TGL : Vous allez poursuivre dans cette direction ?
F. B. : C’est l’avenir. J’en suis persuadé. Notre volonté est d’être toujours plus proches de nos clients. Nous devons établir une relation privilégiée avec eux. Etre capable de faire du « one to one » afin de leur fournir des messages et des informations plus personnalisés. Pour cela, nous avons 8 personnes dédiées à plein temps et 3 autres qui assurent le back office. Au total, il y a 11 personnes disponibles capables d’aider un client à choisir ses vins. Nos conseillers goûtent environ 3 000 vins par an. La formation est omniprésente et quotidienne.

Millésima, société de négoce bordelaise créée en 1983, propose pas moins de 12 000 références de vin.
Millésima, société de négoce bordelaise créée en 1983, propose pas moins de 12 000 références de vin. DR

TGL : Votre offre n’est pas seulement française, elle est également internationale…
F. B. : Millésima a été la première à vendre des vins hors bordeaux. Le bordeaux demeure tout de même notre offre principale – 55 % du total. Viennent ensuite les bourgognes et les champagnes avec 13 %. Mais nous avons également les plus grands vins italiens (près de 7 %), espagnols et américains. C’est un travail lent de se constituer une carte avec de belles références étrangères. C’est un investissement aussi de près de 250 000 euros par région nouvelle.

Quelques chiffres clés

• 75 % des ventes de Millésima se font sur Internet. www.millesima.fr
• Plus de 150 000 clients particuliers fidèles.
• 400 000 livraisons dans plus de 120 pays.
• 2 500 000 bouteilles vieillissent tranquillement dans les chais bicentenaires.
• 12 000 références de vin de Bordeaux, de Bourgogne, de la vallée du Rhône… sont proposées aux clients.
• 124 domaines étrangers sont mis en avant.
• 70 000 caisses de vin sont achetées en primeur. Soit environ 840 000 bouteilles.
• 2e plus grand stock de grands vins de Bordeaux.

Donner envie aux clients

TGL : En cette période troublée, quel impact le Covid-19 a-t-il eu sur vos activités ?
F. B. : Au début, nous avons craint le pire, avec une chute assez spectaculaire. Puis l’activité est revenue et, finalement, nous avons retrouvé le chemin de la croissance. Nous n’avons pas à nous plaindre. J’ai constaté que nos clients souhaitaient davantage se faire plaisir. Ils ont commandé des bordeaux sur des millésimes comme 1989, 1990, 2005 ou encore 2012.

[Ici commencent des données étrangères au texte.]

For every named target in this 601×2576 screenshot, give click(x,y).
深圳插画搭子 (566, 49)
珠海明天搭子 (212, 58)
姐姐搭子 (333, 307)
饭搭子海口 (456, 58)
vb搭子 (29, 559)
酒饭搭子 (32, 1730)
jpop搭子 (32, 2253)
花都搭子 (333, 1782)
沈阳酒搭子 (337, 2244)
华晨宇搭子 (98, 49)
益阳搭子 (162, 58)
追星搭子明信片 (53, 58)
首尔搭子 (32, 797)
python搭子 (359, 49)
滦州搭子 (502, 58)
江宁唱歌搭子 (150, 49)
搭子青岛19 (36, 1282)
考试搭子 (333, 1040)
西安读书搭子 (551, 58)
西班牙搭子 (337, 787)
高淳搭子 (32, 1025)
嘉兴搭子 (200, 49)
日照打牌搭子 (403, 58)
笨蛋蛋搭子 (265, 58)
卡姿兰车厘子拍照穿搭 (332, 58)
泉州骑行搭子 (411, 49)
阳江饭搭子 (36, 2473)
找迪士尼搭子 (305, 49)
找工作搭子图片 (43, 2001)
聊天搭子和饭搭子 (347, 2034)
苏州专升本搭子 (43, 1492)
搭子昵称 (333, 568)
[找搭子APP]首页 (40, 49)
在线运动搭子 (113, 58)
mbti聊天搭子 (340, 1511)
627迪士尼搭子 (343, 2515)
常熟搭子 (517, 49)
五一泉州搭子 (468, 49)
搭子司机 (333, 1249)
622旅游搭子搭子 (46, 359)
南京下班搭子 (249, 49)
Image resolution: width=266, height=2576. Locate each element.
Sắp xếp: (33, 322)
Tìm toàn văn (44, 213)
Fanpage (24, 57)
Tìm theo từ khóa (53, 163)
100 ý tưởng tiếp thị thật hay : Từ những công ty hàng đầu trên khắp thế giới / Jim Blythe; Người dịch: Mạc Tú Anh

TGL : A cause du Covid-19, les primeurs n’ont pu avoir lieu début avril. Est-ce que cela va induire des changements dans la commercialisation du 2019 ?
F. B. : Il est encore trop tôt pour le dire. Ce que je sais, en revanche, c’est que les négociants qui ont la confiance de leurs clients ont un rôle majeur à jouer. Si, pendant de longues années, vous avez été honnêtes avec eux, ils vont vous suivre. Nous retrouvons ce qui faisait la force de notre métier, à savoir conseiller avec franchise notre clientèle. Cette période sera un bon test.

Millésima, société de négoce bordelaise créée en 1983, propose pas moins de 12 000 références de vin.
Millésima, société de négoce bordelaise créée en 1983, propose pas moins de 12 000 références de vin. DR

TGL : Pouvez-vous nous dire quelques mots sur ce 2019 ?
F. B. : Le bordeaux a encore été gâté. C’est un vin qui n’a toutefois pas la grandeur des 2010 et des 2016 – deux millésimes exceptionnels selon moi. Mais il est supérieur à 2018. C’est un vin qui ressemblerait presque au 2009, avec plus de charme. Il sera plus abordable dans le temps. Au niveau du prix à sa sortie, je ne sais pas encore. Nous sommes attentifs, car nous dépensons plusieurs millions d’euros à chaque campagne. Je souhaite que l’ensemble de la filière soit raisonnable. Nous devons donner envie à nos clients. C’est le maître mot dans le contexte actuel.